Cuando proliferan los ismos- fascismo, comunismo, separatismo, independentismo, extremismo, totalitarismo, racismo, frentismo…- la única solución posible es trufar la vida pública de políticos de altura que aboguen por el consenso y la vida en paz que, en los tiempos convulsos que corren, se alejan cada día más, asomándonos a espectáculos bochornosos a los que no debemos acostumbrarnos y que sonrojan a cualquier persona razonable.
El enfrentamiento dinamita la democracia y la convivencia y, con ello, los derechos y libertades de todos que tanto nos han costado conseguir. Difumina lo realmente importante que es el bienestar de los ciudadanos que se pierde en marañas ideológicas absurdas, tremendamente utópicas, de las que, una vez enredados, no es fácil salir.
Por eso debemos reivindicar un cambio de actitud de quienes se dedican a lo público, donde la moderación, la comprensión y la bondad, prevalezcan sobre cualquier militancia política, sobre cualquier argumento pseudo-ideológico que enmascare la incapacidad para velar por el bien común, que es el de todos, no el propio. Como dijo Santo Tomás de Aquino, …«si la sociedad de los libres es dirigida por quien gobierna hacia el bien común, se da un régimen libre y justo, como corresponde a los libres»( La monarquía. Libro Primero, Cap. I, 5).

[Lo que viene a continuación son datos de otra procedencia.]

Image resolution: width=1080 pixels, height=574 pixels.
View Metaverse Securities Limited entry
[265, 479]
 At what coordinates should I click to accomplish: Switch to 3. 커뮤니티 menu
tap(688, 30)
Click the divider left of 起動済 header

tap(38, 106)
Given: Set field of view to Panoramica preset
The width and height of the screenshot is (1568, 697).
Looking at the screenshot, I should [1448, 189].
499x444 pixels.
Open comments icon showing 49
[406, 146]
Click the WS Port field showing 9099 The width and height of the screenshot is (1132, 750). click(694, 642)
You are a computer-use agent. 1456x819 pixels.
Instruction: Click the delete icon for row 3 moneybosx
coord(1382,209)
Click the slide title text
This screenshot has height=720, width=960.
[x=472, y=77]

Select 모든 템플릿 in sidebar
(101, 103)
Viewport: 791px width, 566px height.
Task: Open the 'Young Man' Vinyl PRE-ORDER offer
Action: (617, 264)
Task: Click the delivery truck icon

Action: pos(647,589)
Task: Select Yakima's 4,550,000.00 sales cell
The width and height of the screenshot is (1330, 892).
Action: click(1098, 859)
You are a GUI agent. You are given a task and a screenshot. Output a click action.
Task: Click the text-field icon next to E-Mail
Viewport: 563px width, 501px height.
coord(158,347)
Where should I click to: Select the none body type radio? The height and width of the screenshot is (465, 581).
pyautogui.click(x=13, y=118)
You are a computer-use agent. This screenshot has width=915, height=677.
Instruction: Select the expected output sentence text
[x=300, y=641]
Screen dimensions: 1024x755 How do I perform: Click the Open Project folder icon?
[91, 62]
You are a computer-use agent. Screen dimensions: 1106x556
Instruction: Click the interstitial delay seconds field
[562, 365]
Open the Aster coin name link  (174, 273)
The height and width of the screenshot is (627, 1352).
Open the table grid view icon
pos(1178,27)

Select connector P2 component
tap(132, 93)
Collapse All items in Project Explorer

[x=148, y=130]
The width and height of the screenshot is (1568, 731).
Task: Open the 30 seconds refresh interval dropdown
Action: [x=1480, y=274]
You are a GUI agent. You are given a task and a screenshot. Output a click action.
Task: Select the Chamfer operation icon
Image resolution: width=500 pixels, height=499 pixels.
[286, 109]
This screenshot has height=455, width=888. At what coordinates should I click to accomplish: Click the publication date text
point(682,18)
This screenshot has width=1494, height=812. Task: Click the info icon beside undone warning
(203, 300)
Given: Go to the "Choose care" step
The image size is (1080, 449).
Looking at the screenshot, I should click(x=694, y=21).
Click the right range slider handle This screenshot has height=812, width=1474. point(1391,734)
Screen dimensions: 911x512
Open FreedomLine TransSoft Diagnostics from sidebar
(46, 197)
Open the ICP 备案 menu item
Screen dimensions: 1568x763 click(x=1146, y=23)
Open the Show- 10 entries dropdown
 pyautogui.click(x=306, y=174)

Resulta imperioso volver la mirada a los valores universales: la lealtad, la honestidad, la coherencia, la ejemplaridad, el afán de superación, la vocación de servicio….debemos aceptar la crítica, y practicar la autocrítica, saber pedir perdón por los errores cometidos, a no sentirnos perfectos e irreemplazables, y a buscar ser mejores cuando conseguimos que las soluciones nos satisfagan a todos, aunque sea en pequeña medida.
Seguramente, estamos como estamos porque los partidos políticos se utilizan como agencias de colocación, sin primar a las personas con capacidad demostrada, por formación y actuación, aupando a quienes, renunciando a la mínima discrepancia, obedecen ciegamente a argumentarios que, encima, ni entienden ni razonan- y, hasta a veces, ni comparten- pero que han aprendido a repetir como papagayos sin capacidad de modularlos nunca, aun cuando esa flexibilidad es la base del consenso y del entendimiento.
Y como ellos no son capaces de actuar adecuadamente se empeñan en contagiar el mismo mal a la sociedad al completo, imponiendo el sectarismo, los comportamientos furibundos y la incomprensión que empieza a proliferar en el Congreso de los Diputados, en el Senado, en las redes sociales, en los medios de comunicación y en la calle, erosionando la calidad democrática del país en que vivimos… y ojo, que para este virus tampoco hay vacuna.